4. Method according to claim 1, characterized in that the build data comprise at least one of the following parameters:

at least one chemical parameter of the object (7-9) to be built, in particular a build material parameter

at least one physical parameter of the object (7-9) to be built, in particular a density and/or a mechanical property

time information relating to a duration of the manufacturing process of the object (7-9) to be built

material consumption

irradiation strategy

5. Method according to claim 1, characterized by at least one set of job data generated dependent on at least two first data sets (14, 15), wherein at least two objects (7-9) are assigned to the same build plane (13) dependent on the at least one set of job data.

6. Method according to claim 5, characterized in that the job data comprise at least one of the following parameters:

number of objects (7-9) assigned to at least one build plane (13)

time information relating to a duration of the manufacturing process of all objects (7-9) assigned to the same build plane (13)

price information

initiation information

occupancy rate of a build plane (13) of the at least one apparatus (5, 6)

number of build jobs

number of first users (1, 2) of the first user group (3)

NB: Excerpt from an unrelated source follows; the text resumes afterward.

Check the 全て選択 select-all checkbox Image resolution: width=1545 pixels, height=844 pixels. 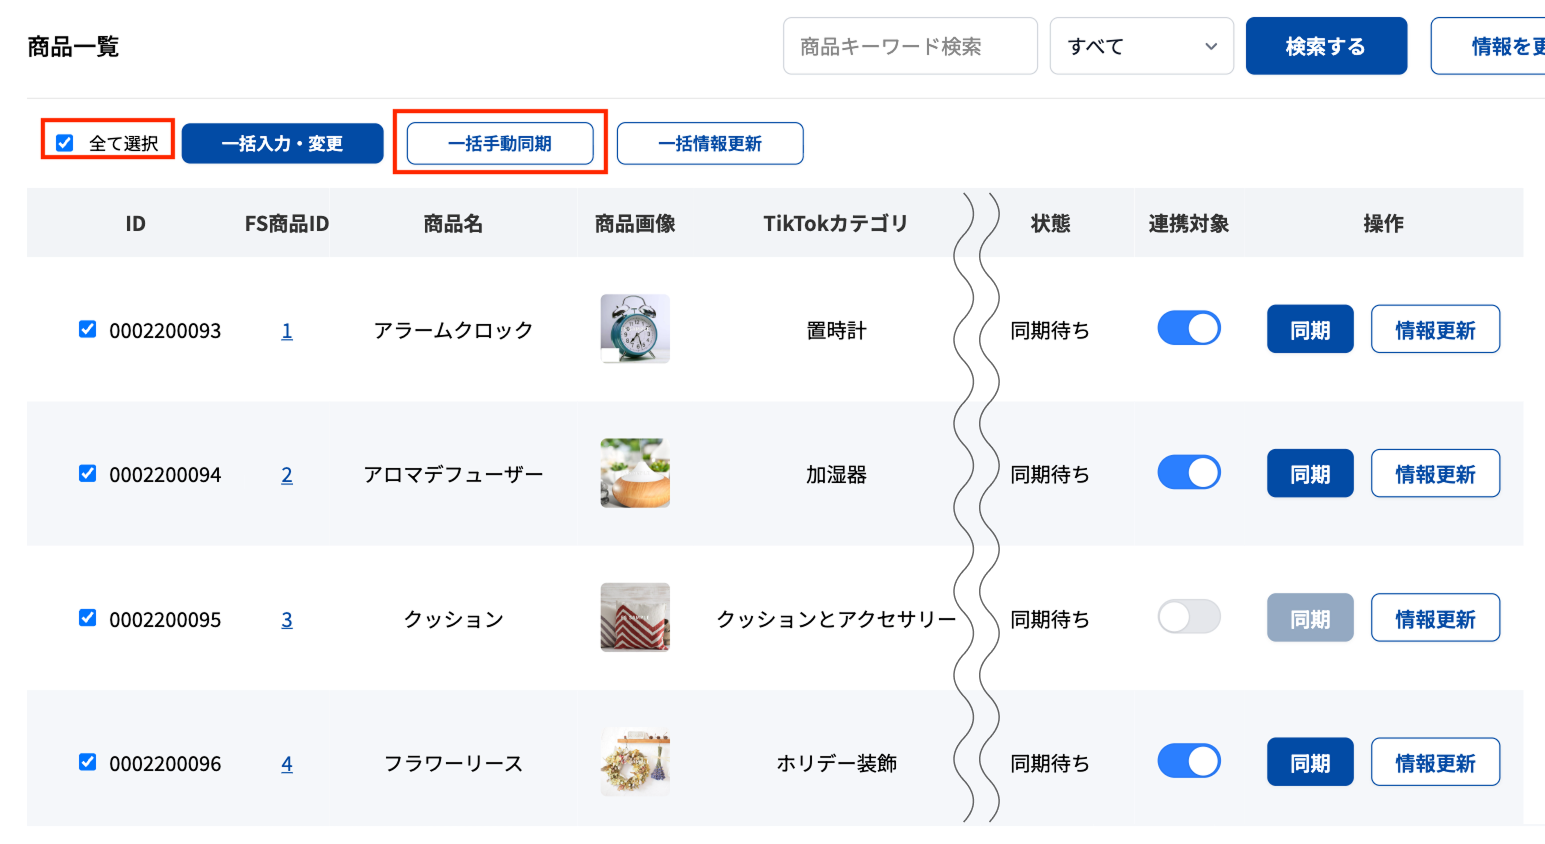pos(65,142)
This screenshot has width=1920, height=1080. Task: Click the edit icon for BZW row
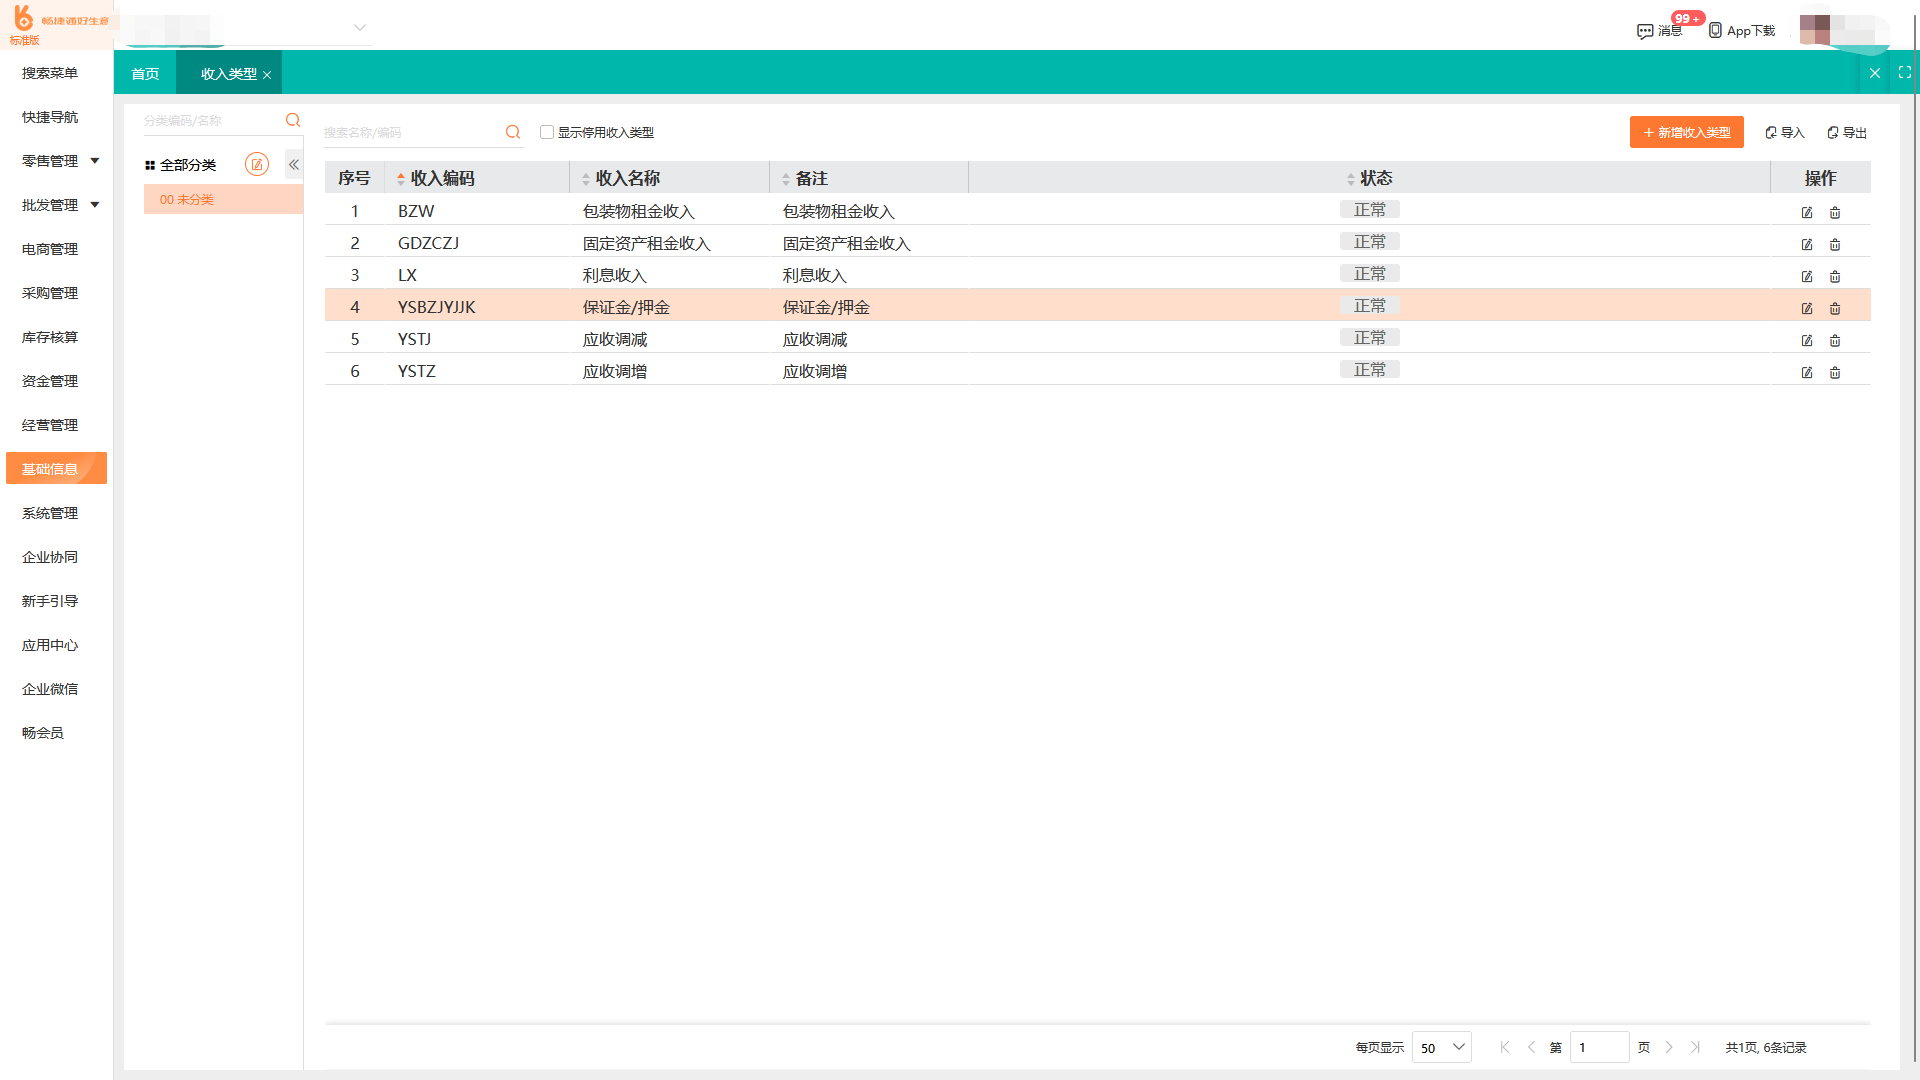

7. Method according to claim 6, characterized in that a manufacturing process is initiated dependent on the job data, in particular dependent on the at least one initiation information.

8. Method according to claim 1, characterized in that a data storage (21) is provided, wherein the first and/or second data sets (14-17) and/or object data and/or build data and/or job data are stored.

9. Method according to claim 8, characterized in that the data storage (21) is at least partially accessible for at least one second user (18, 19) of the second user group (20), in particular the outer dimensions of at least one object (7-9) to be built, is accessible to at least one second user (18, 19) of the second user group (20).

10. Method according to claim 1, characterized in that the at least one first data set (14, 15) is transferred encrypted.

11. Method according to claim 1, characterized in that the communication interface (4) is adapted to receive at least one price information of at least one second user (18, 19) of the second user group (20), wherein at least one build job of a first user (1, 2) of the first user group (3) is assigned to a manufacturing process of at least one second user (18, 19) of the second user group (20) dependent on the price information.

12. Method according to claim 1, characterized in that the communication interface (4) is adapted to receive at least one price information of at least two second users (18, 19) of the second user group (20), wherein at least one build job of at least one first user (1, 2) of the first user group (3) is assigned to a manufacturing process of one of the second users (18, 19) of the second user group (20) dependent on the received price information.

13. Method according to claim 1, characterized in that a topology of an object (7-9) to be built is optimized, in that a material consumption and/or a build time and/or an occupancy rate of the build plane (13) of the apparatus (5, 6) is reduced.

14. Method according to claim 1, characterized by a measurement device information that is accessible for at least one first user (1, 2) of the first user group (3), wherein at least one location of a measuring unit is stored, in particular at least one 3D-scanner in the vicinity of the location of the at least one first user (1, 2) of the first user group (3).

15. Method according to claim 1, characterized in that at least one first user (1, 2) of the first user group (3) is a consumer or a client and/or at least one second user (18, 19) of the second user group (20) is a plant operator or a provider.